PROBLEM REQUIREMENTS: Print the stretch of the listing from the line containing "Where should I click to: Tap" through the line containing "(x=171, y=620)", reproducing each line verbatim.

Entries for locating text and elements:
################

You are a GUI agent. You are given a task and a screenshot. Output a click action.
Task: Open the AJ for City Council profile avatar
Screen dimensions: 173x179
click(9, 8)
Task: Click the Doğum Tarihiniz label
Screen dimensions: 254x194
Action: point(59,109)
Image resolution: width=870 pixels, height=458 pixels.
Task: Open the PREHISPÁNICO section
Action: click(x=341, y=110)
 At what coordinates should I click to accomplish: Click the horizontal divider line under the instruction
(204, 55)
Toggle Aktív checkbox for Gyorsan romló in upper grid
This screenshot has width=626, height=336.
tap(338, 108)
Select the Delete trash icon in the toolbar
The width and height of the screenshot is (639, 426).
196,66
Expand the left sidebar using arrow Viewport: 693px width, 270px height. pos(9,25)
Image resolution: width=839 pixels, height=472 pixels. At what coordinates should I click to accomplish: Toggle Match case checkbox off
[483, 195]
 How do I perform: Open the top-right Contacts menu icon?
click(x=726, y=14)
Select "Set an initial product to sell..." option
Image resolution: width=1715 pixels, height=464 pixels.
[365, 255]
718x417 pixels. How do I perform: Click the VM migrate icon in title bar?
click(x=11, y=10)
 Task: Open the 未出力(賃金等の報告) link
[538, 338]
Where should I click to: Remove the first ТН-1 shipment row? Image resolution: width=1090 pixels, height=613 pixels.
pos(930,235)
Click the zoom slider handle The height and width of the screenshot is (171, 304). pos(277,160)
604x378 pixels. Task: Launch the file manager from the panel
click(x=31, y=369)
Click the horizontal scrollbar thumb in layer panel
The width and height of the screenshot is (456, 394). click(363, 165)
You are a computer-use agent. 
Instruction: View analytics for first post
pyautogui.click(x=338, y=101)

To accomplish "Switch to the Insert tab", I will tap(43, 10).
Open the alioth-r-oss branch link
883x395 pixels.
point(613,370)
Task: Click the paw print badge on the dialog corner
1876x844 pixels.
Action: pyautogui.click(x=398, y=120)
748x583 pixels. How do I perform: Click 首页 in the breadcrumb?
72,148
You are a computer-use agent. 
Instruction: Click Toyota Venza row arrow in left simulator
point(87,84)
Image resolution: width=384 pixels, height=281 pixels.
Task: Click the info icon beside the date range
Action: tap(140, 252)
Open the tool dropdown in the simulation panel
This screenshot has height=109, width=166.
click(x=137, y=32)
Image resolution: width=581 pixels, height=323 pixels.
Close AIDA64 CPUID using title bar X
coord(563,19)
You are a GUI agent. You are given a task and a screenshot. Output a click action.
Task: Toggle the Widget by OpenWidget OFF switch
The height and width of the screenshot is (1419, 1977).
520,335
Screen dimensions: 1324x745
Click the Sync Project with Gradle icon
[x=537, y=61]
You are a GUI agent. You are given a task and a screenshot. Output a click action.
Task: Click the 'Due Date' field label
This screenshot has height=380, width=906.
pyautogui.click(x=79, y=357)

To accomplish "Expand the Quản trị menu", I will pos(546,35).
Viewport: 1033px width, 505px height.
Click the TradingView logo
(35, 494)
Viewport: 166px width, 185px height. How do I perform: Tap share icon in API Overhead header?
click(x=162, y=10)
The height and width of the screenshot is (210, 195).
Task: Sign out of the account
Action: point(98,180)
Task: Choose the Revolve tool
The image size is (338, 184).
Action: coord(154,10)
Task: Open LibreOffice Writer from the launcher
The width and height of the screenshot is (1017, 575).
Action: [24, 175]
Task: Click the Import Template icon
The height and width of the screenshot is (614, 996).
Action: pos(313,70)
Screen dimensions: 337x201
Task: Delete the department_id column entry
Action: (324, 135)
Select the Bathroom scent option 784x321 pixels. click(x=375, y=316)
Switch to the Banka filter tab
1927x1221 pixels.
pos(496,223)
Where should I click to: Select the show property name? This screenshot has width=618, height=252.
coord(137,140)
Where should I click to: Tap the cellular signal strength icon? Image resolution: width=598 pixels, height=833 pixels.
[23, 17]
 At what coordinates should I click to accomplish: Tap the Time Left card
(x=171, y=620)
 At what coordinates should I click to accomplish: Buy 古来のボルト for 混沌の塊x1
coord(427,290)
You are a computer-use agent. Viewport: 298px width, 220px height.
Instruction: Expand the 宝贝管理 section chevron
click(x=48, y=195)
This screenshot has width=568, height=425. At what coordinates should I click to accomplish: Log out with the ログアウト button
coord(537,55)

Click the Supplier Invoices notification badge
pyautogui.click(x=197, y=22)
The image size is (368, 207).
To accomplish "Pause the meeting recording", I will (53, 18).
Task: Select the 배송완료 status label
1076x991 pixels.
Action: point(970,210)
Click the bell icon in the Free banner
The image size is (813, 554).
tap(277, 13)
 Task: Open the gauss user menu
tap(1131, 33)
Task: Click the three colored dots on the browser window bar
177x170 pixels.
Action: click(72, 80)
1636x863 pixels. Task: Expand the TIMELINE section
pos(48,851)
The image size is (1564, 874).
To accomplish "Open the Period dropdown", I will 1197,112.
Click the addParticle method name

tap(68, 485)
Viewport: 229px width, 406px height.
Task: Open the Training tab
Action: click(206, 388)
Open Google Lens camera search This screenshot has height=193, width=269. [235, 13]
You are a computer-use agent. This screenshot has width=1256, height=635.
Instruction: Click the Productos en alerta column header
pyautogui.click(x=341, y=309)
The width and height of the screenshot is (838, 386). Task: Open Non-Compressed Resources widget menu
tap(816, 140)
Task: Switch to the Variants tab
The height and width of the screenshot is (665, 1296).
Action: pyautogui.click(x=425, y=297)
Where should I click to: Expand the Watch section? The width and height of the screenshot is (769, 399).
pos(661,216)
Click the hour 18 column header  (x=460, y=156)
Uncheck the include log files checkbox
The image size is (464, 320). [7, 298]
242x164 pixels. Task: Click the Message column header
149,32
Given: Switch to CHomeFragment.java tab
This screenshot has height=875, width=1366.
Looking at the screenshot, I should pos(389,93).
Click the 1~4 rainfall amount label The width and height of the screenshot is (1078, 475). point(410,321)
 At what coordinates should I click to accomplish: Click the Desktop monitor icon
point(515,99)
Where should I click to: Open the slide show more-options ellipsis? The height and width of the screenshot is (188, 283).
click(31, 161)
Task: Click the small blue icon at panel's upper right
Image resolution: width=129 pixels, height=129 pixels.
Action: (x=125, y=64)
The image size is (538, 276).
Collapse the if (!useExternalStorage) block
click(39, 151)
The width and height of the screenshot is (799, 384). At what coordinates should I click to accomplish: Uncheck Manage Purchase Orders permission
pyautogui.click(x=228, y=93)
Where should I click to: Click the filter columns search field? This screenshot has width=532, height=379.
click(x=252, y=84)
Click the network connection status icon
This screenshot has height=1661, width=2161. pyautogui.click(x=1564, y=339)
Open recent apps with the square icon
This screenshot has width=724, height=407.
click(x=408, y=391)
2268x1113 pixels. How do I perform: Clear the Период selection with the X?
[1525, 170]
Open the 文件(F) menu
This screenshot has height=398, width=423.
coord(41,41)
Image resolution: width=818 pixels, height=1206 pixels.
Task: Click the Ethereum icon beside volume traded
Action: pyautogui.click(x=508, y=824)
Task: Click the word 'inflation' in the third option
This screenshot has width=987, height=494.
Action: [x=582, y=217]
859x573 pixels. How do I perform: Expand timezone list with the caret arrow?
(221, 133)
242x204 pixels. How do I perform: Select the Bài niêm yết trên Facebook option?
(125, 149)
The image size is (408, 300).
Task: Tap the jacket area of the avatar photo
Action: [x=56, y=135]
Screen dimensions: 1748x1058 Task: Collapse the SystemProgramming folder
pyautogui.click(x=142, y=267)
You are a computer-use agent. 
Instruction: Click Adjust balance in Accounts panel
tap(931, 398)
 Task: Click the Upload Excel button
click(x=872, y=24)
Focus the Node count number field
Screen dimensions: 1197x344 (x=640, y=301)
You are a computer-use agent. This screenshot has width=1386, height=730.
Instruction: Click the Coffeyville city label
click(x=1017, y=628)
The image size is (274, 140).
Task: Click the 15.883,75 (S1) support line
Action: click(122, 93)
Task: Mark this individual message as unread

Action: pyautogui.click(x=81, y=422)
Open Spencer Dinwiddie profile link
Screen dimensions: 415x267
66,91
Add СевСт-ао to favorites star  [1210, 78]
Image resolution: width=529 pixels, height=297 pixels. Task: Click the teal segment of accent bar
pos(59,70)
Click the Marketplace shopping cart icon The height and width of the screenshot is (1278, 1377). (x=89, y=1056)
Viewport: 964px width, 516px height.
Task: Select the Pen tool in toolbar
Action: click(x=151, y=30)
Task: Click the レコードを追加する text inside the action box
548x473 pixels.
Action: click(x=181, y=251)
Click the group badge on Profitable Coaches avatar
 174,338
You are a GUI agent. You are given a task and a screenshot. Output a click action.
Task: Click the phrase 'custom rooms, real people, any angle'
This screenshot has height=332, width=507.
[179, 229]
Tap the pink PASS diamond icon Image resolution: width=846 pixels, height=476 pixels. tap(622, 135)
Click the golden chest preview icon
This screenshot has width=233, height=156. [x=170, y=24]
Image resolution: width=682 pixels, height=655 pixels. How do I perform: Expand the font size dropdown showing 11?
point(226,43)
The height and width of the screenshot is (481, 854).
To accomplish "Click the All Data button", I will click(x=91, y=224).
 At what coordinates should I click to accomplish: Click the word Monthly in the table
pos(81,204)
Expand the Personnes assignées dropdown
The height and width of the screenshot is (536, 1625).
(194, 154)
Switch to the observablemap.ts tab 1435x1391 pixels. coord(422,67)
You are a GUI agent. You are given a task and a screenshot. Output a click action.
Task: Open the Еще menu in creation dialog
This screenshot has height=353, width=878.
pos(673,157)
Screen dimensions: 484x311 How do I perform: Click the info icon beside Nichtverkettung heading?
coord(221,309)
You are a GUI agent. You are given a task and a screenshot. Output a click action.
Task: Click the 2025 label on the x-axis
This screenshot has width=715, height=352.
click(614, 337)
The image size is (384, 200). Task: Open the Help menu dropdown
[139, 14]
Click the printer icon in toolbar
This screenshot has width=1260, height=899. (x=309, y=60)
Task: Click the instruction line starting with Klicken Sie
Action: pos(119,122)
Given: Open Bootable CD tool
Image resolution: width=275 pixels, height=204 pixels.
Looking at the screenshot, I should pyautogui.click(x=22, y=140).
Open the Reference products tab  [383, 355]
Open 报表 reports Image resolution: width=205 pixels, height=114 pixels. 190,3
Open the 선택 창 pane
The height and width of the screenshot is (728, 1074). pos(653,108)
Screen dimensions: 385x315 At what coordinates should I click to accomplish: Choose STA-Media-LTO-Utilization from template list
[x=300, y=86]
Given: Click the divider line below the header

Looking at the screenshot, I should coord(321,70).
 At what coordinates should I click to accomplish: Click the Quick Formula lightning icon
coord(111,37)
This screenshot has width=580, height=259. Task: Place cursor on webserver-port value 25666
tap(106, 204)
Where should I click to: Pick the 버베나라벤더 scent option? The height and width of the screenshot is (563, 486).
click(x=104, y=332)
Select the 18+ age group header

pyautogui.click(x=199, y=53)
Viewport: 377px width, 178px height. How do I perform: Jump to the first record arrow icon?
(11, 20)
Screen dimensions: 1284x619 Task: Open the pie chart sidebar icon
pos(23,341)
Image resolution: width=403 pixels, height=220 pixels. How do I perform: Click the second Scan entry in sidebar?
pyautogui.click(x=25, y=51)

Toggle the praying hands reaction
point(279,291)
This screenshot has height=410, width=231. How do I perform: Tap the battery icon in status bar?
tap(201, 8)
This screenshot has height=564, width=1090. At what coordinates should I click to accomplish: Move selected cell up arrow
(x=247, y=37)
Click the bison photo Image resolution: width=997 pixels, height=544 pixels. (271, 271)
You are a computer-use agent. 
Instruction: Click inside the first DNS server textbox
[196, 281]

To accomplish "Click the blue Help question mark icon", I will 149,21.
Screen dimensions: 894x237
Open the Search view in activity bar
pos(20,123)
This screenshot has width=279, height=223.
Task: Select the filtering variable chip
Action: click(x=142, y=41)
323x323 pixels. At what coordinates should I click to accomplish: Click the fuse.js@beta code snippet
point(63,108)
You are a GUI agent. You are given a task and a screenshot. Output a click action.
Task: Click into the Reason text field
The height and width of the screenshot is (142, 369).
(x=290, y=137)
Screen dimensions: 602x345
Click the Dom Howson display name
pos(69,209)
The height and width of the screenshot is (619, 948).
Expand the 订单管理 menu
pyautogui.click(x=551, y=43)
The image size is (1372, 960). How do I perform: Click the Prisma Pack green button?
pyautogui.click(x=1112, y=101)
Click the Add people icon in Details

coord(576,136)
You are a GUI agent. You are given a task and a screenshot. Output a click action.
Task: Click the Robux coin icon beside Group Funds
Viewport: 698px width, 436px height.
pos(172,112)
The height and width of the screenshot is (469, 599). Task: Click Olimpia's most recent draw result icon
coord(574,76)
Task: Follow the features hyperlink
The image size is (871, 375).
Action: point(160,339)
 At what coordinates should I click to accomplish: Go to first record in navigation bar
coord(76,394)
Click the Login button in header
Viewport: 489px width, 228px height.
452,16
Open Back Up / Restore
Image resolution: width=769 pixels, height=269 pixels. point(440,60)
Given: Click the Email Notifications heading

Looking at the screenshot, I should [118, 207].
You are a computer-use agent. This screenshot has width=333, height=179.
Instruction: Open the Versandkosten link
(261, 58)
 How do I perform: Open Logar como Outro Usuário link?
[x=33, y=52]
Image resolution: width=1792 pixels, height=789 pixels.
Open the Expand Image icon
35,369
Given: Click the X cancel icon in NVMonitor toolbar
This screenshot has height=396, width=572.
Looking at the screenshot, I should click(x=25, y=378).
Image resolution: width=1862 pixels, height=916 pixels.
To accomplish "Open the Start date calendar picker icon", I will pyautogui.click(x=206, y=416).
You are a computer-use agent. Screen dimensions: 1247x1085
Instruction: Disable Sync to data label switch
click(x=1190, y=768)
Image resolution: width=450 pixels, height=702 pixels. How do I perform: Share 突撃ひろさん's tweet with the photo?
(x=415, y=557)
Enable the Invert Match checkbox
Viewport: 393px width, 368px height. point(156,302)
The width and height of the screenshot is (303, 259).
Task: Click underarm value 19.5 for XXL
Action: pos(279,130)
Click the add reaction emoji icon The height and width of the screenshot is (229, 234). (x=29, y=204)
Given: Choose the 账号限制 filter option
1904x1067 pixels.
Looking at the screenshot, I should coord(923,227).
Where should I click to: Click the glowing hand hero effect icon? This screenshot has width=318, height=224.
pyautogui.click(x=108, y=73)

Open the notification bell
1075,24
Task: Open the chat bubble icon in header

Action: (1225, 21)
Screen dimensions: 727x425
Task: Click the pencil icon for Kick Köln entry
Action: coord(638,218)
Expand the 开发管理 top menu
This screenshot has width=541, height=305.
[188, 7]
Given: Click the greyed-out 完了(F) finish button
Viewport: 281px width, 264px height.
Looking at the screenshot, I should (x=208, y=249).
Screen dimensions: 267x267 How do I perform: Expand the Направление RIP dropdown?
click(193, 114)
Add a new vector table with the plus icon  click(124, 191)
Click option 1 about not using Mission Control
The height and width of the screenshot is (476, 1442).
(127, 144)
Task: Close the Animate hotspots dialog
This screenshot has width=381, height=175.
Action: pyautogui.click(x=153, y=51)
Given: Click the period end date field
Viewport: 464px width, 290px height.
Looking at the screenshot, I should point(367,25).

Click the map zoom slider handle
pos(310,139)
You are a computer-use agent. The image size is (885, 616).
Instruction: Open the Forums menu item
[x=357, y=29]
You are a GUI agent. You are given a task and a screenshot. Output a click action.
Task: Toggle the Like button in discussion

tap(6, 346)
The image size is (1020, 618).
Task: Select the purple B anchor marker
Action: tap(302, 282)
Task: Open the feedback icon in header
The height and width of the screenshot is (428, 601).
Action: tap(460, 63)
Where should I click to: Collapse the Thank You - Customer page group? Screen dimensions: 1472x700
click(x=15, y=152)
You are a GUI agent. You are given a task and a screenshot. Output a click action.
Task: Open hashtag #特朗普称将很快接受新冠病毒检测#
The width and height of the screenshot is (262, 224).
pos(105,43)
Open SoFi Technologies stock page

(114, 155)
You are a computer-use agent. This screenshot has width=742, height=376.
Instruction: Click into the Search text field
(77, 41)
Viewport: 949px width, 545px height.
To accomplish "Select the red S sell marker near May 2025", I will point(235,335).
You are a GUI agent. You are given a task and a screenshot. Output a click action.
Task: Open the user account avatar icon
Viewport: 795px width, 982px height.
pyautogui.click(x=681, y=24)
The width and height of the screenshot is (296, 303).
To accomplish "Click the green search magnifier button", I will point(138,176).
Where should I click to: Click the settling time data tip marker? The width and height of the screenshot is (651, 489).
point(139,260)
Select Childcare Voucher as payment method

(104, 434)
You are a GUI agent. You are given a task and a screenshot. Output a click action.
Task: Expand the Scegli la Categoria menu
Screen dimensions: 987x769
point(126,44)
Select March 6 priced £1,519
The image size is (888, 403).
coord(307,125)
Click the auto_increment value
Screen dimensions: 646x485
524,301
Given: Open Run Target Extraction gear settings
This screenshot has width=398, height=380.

################

SOLUTION TO THIS PROBLEM:
Where should I click to: Tap the cellular signal strength icon? Image resolution: width=598 pixels, height=833 pixels.
[23, 17]
 At what coordinates should I click to accomplish: Tap the Time Left card
(x=171, y=620)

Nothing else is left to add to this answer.